Quel che mi piace è che incontro spesso un sacco di vecchietti arzilli e allegri, e io, che ho la fortuna di vivere ancora con tutti e quattro i miei nonni, apprezzo molto questo genere di cose. Nel parco davanti a casa ce ne sono molti, alcuni dei quali si prendono la briga di tenerlo pulito, così che mi vedono sempre quando mi fermo a studiare o passo di lì, mi riconoscono e mi salutano con una gioia che mi trasmette subito buon umore.

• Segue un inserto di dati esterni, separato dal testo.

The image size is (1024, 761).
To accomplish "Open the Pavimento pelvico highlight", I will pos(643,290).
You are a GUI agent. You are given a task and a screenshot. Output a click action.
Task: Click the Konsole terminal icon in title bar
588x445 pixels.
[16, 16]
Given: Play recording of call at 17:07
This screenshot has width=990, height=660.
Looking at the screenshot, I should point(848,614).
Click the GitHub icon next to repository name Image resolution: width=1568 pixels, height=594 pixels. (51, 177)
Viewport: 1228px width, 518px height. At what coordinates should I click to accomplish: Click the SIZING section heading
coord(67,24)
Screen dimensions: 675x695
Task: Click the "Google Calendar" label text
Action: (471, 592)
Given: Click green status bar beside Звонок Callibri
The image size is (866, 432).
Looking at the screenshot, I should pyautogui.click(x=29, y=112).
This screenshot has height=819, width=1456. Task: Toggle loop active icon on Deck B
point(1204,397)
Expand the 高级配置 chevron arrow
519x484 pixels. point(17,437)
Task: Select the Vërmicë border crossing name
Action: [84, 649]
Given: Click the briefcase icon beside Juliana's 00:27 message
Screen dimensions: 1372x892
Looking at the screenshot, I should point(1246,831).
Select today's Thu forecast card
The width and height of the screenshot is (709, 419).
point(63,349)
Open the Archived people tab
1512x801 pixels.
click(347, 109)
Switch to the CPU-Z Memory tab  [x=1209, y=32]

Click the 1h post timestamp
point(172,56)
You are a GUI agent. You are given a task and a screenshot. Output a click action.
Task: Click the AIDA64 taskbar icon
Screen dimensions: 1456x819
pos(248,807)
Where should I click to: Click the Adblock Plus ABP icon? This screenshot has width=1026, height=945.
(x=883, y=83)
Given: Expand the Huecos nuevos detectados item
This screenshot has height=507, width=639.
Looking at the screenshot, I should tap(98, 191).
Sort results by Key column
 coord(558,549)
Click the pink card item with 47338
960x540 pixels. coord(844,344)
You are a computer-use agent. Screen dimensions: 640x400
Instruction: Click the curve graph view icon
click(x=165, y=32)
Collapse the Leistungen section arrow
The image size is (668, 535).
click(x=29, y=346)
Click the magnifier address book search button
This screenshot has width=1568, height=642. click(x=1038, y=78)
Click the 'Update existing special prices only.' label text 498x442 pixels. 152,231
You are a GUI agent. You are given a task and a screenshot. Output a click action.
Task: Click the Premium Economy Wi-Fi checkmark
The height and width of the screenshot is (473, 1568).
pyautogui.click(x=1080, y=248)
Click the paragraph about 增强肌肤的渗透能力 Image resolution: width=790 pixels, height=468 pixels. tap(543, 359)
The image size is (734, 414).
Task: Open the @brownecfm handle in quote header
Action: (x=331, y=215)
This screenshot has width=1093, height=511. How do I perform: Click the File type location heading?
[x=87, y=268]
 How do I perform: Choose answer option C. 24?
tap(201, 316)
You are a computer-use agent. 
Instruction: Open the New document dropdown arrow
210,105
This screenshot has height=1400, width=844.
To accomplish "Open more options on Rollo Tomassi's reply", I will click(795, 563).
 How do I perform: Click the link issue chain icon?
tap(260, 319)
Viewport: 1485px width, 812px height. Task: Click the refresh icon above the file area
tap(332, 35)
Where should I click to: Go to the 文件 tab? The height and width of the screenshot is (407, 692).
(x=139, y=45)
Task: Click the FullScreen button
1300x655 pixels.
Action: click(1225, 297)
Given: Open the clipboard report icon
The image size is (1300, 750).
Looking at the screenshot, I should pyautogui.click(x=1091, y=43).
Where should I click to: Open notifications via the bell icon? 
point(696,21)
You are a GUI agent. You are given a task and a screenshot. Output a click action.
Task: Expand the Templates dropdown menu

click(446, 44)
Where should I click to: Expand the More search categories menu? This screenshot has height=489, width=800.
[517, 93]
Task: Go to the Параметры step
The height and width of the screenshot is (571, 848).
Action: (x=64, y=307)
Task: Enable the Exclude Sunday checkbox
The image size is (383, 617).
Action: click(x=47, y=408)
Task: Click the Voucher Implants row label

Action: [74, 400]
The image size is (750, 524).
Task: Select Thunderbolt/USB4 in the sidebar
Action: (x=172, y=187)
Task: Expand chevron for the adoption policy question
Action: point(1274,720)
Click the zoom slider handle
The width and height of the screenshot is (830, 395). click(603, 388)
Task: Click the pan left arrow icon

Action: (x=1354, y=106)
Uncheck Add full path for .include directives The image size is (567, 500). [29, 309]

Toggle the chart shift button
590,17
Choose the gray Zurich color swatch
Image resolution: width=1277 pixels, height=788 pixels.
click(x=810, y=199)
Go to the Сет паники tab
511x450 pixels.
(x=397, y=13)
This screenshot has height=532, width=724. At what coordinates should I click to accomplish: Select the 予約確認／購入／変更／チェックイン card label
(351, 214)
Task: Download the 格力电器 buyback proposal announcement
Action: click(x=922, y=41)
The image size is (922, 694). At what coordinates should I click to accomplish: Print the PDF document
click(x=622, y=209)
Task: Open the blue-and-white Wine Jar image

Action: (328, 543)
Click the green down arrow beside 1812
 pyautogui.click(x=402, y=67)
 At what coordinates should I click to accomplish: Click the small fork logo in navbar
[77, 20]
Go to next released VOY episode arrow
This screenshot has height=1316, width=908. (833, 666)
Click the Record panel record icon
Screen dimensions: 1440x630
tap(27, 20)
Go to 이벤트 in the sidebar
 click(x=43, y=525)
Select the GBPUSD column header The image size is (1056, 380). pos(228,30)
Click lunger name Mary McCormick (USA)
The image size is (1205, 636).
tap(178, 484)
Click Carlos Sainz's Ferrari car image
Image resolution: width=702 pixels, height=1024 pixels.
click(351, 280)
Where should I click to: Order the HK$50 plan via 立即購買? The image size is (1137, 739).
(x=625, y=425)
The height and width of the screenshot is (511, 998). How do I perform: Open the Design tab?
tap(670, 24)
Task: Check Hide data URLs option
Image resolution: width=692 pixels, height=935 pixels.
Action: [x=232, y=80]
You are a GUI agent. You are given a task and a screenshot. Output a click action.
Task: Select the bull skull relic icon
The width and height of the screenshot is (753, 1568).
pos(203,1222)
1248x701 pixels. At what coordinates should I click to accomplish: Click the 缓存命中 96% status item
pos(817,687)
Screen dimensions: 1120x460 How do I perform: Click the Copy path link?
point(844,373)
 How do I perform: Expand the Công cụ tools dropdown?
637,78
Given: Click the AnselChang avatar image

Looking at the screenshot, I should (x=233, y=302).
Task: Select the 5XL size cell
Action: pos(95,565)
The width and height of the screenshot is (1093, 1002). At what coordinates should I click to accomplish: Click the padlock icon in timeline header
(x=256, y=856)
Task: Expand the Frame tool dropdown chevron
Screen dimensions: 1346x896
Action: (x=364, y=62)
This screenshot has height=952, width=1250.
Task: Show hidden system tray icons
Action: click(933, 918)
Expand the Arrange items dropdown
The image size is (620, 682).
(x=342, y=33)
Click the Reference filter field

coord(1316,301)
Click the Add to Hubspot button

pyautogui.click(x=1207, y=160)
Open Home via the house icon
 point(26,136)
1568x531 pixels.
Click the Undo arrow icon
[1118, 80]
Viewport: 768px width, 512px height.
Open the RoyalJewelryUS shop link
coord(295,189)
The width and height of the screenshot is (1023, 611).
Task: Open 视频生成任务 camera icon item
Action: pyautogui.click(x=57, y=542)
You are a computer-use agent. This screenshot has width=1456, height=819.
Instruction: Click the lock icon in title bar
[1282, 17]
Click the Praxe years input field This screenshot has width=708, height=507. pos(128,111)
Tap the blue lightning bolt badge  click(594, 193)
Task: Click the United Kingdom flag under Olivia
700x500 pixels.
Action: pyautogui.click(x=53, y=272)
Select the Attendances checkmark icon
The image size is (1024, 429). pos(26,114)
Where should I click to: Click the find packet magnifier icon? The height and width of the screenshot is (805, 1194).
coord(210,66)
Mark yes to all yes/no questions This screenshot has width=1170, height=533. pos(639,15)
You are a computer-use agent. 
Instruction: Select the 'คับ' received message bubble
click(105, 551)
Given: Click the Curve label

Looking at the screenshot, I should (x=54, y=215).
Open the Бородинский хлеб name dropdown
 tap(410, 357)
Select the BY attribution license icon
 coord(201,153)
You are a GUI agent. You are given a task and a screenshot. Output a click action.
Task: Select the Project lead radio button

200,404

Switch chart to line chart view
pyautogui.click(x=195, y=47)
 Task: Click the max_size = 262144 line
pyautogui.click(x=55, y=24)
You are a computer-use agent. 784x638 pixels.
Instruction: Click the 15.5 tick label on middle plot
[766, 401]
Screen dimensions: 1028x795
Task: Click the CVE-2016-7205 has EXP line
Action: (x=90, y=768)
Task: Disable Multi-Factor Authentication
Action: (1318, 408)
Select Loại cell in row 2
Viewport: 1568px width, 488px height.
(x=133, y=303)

Proprio su una panchina del parco, una mattina di sole e di studio, ho conosciuto Orange, un allegro settantenne che si è “innamorato” di me: mi ha chiesto se disturbava o se poteva parlare con me, mi ha chiesto da dove venivo e cosa facevo qui e poi, mentre se ne andava mi ha detto: “Señorita, bisogna sfruttarlo bene il tempo, altrimenti la vita passa e se ne va . È la verità più grande che io conosca!” Per quel giorno ho finito di studiare. Ma da allora Orange, ogni volta che mi vede, mi chiama, mi fa i complimenti e mi recita qualche verso a memoria dal suo vasto repertorio di poesie e canzoni. E questo non è che un classico esempio del corteggiamento alla cubana, ma fatto da un vecchietto tanto simpatico, come potrebbe non mettere di buon umore?!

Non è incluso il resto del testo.